* Problems and tasks:
1. Copy the passage on biometrics and privacy verbatim, starting at "Our project, PriMa, is" and continuing up to and including "are described below.".
2. In the passage on biometrics and privacy, what name is given to personal attributes such as gender, age, and hair color that are extracted from biometric traits?
== Passage shown
Biometric data can be exploited for many different applications. Some of the most popular ones include the following:

(i) Authentication/identification of human individuals. For this purpose, traditionally it was possible to achieve higher recognition accuracy with physiological biometrics. Consequently, authentication systems deployed today (in passports, for instance, or smartphones) are mainly based on physiological biometrics such as fingerprint or face.

(ii) Categorization of human individuals. Considering permanent or long-term characteristics, recent research has    explored the possibility of extracting personal attributes, such as gender, age, ethnicity, hair color, height, weight, and so on from all kinds of biometric traits. These personal attributes are called soft biometrics. Such information, while not necessarily unique to an individual, can be used in a variety of applications. For instance, it can be used in conjunction with physiological biometric traits to improve recognition performance (e.g., fusing face with gender information), or to generate qualitative descriptions of an individual (e.g., young Asian female with dark eyes and brown hair).

(iii) Detection of temporary or permanent conditions of a human individual. Examples include sentiments such as fear, fatigue, or illness. The main ethical issues raised by the biometric detection of human conditions follow from its potentially intrusive nature, often analyzing very intimate traits, some of them beyond the individual’s consciousness.

 

Our project, PriMa, is focused on the analysis and mitigation of privacy risks in our rapidly digitalizing society. The possibility that acceptable privacy may become unattainable is concrete, unless technological and societal steps are taken to allow citizens to regain control of their personal information.

5 factors contributing to this scenario are described below.

 

1 - The magic of machine learning

“Any sufficiently advanced technology is indistinguishable from magic”, Arthur C. Clarke.

Nowadays, you do not need a job in the tech industry or academia to have heard the term “machine learning” (ML) in the last years. It is a sub-field of Artificial Intelligence that includes a variety of computer algorithms. American computer scientist Tom M. Mitchell provided for it a widely quoted definition: "A computer program is said to learn from experience E with respect to some class of tasks T and performance measure P if its performance at tasks in T, as measured by P, improves with experience E." In other words, by recognizing patterns lying within the data, computer programs learn information they were not explicitly provided with, becoming able to carry out specific tasks related to such data with better results.
====
== Entries
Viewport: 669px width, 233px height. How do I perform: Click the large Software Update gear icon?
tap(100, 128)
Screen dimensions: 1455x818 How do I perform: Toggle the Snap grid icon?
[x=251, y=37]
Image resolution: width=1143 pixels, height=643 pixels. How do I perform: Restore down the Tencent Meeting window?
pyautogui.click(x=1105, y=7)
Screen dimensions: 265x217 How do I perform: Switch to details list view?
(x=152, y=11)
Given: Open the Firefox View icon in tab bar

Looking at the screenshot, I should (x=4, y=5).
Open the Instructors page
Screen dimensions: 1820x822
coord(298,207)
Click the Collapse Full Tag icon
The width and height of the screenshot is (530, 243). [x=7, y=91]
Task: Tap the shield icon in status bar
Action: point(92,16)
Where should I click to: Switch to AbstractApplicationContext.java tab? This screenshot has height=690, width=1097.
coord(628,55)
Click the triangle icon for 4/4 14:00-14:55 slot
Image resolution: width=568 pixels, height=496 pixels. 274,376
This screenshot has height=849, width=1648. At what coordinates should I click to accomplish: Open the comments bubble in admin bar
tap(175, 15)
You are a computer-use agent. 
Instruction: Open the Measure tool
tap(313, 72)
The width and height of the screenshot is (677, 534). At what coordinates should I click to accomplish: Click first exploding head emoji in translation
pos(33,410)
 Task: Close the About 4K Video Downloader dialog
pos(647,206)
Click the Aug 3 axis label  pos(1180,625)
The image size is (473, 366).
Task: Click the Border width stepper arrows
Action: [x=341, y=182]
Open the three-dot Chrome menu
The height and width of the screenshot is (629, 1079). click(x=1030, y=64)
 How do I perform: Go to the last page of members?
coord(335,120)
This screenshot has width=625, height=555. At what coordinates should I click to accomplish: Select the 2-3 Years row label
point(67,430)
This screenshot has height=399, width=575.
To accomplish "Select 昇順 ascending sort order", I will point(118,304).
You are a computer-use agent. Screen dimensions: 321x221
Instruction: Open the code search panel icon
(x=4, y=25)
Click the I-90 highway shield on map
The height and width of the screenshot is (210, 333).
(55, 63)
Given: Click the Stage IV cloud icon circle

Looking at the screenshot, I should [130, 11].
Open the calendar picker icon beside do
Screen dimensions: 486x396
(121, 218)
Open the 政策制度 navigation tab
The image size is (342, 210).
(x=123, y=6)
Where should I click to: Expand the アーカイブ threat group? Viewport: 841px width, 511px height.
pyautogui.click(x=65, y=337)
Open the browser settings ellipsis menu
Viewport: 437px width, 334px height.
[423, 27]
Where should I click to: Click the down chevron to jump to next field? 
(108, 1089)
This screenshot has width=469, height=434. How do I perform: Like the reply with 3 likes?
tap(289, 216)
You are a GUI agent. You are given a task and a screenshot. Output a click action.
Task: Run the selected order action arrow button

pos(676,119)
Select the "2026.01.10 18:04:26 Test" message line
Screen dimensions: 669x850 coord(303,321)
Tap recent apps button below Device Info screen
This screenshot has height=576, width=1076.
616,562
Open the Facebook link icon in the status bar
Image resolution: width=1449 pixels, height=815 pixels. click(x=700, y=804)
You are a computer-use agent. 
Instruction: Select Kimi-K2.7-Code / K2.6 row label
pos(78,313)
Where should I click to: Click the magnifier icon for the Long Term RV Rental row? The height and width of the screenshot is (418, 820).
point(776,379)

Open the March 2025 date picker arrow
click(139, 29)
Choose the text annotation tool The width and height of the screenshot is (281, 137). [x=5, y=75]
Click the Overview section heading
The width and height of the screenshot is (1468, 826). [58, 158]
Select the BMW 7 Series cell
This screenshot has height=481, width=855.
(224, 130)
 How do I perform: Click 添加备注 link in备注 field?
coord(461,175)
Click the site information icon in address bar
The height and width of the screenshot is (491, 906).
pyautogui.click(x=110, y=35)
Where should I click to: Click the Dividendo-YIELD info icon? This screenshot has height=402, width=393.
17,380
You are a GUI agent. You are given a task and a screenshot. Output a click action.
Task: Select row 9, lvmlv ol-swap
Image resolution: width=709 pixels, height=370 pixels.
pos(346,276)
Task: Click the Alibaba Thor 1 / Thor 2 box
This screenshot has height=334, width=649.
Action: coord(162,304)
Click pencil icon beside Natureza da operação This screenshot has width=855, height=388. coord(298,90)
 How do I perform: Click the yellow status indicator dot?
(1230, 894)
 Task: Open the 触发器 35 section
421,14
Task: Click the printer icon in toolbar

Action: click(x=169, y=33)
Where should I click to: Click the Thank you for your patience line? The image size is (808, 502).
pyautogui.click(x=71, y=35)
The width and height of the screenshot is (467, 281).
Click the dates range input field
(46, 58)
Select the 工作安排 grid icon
====
* Solutions per task:
1.
Our project, PriMa, is focused on the analysis and mitigation of privacy risks in our rapidly digitalizing society. The possibility that acceptable privacy may become unattainable is concrete, unless technological and societal steps are taken to allow citizens to regain control of their personal information.

5 factors contributing to this scenario are described below.

2. Soft biometrics.